Since becoming a bit better acquainted with Echoes Of Eternity, I’ve come to see them not so much as an American answer to the booming female fronted gothic metal scene of The Netherlands (though they are American), but more of an actual adherent to the scene living abroad. The riffs and just the overall feel of everything sounds like a literal what if story where Mark Jansen decided to create another project and simply strip away all the symphonic and harsh vocal elements that make early After Forever and Epica slightly more than a gallop happy thrash metal band with the lone accident of a consonant female vocal impresario at the helm. But with the release of their sophomore effort “As Shadows Burn”, some distance has been put between what was a highly derivative niche in favor of something slightly more unique.

Stylistically this isn’t too far removed from the blend of angelic gothic melodies and violently thrashing rhythmic backdrops that dominated “The Forgotten Goddess”, but some more things have been added and a greater sense of focus has been given to the elements that have been maintained from before. A thicker, punchier guitar tone resides amongst a sea of rapid fire riffing that surpasses the largely derivative Jon Schaeffer gallops of before and occasionally adventures into melodeath territory. Blast beats, machine gun drumming and Immortal-like tremolo melodies are also more of a common occurrence, particularly during the early part of the 2nd half of the album on such frosty blazers as “Twilight Fires” and “Buried Beneath A Thousand Dreams”, almost as if Abbath himself had offered some songwriting input into this album.

On the whole, the feel of this album is a bit more agitated and forceful, though also a good bit more progressive and eclectic in its usage of ideas. The acoustic elements that were frequent on the debut are all but absent here, and in their place is an even more uniform, yet more effective collection of songs that betray a solid sense of consistency. One wouldn’t be too far off in calling this approach a branch of extreme metal, though the vocal work is a bit counterintuitive as it brings into the mix a smooth, crooning character that at its most climactic doesn’t even come close to sounding harsh. Francine Boucher doesn’t quite possess the distinctive charm of Cristina Scabbia or the overwhelming power of Simone Simmons, but her voice provides a nice flavor of familiarity and stability amid what is a very chaotic instrumental assault, and is also thankfully free of the over-processed sound that sort of hamstringed the last album.

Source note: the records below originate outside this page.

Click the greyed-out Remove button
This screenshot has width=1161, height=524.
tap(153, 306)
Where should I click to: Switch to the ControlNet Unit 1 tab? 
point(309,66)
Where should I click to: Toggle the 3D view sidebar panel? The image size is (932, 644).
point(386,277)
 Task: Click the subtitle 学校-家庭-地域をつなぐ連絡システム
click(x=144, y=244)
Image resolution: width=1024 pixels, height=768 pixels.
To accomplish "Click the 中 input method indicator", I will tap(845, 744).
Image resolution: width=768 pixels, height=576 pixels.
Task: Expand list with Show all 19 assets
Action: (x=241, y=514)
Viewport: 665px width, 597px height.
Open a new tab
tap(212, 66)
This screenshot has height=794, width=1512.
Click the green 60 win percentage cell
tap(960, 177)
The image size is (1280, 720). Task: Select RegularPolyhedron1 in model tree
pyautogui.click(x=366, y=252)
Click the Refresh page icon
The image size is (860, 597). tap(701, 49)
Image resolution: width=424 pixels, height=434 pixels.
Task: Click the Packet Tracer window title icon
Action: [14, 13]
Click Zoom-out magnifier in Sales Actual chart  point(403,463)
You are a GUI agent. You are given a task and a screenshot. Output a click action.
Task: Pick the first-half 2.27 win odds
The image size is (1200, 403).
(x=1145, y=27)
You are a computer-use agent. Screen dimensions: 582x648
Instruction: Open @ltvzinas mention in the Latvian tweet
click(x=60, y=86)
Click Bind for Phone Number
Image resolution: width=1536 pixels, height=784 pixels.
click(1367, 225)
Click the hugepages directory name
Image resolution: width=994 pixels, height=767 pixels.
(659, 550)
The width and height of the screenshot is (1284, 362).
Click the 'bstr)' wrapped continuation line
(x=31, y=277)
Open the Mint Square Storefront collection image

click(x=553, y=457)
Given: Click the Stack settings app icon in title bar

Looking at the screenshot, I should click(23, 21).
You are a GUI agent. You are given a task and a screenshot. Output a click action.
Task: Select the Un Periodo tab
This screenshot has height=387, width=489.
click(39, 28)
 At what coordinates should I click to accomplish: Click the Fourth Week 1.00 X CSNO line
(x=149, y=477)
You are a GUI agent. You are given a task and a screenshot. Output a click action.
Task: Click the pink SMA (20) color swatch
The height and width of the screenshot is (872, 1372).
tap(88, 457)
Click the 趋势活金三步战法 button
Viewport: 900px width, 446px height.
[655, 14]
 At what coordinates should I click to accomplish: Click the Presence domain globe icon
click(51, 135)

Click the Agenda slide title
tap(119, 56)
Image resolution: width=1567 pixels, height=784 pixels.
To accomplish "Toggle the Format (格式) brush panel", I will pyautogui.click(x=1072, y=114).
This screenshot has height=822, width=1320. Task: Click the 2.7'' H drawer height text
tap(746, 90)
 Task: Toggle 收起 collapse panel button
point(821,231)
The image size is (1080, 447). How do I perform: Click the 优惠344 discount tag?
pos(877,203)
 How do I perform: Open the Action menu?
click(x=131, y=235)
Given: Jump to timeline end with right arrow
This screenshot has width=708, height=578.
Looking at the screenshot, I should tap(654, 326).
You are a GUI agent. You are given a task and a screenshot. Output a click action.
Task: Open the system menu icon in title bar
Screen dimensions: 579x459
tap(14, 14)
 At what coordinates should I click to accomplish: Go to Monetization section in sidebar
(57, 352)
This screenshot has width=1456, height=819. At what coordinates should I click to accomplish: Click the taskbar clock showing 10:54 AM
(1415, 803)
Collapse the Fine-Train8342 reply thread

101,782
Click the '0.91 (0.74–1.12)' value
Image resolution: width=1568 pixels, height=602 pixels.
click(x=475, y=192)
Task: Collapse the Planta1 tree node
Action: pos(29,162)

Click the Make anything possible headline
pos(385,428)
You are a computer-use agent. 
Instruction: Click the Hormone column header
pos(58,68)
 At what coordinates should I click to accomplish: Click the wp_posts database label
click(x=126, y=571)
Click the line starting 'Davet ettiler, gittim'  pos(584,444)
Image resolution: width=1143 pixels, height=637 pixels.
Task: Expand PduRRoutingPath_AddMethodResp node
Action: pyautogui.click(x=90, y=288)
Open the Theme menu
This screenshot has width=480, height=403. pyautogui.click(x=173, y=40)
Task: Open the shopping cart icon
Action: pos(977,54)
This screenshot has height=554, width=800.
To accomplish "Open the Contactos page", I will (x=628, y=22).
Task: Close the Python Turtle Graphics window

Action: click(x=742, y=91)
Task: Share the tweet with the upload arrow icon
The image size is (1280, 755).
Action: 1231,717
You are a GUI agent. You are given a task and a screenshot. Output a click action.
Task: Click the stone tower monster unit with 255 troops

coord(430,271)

While the chief target audience of this band may be the same one that Mark Jansen has been cultivating for more than a decade, there’s a strong case to be made that “As Shadows Burn” could appeal to a number of fans of modern melodeath and the modernized, melodic thrash character of recent offerings out of Death Angel and Kreator. It’s all a matter of how important the vocals are to those who normally like their melodies countered with a percussive, semi-intelligible scream, as what is heard on here vocally is anything but that. It’s technical and fairly progressive, so shred fans who normally eat up Malmsteen’s outputs may find a bit to like here as well. This isn’t just a mere hipster trap with a pretty face at the fore, but a very musically credible and polished machine that shouldn’t be ignored.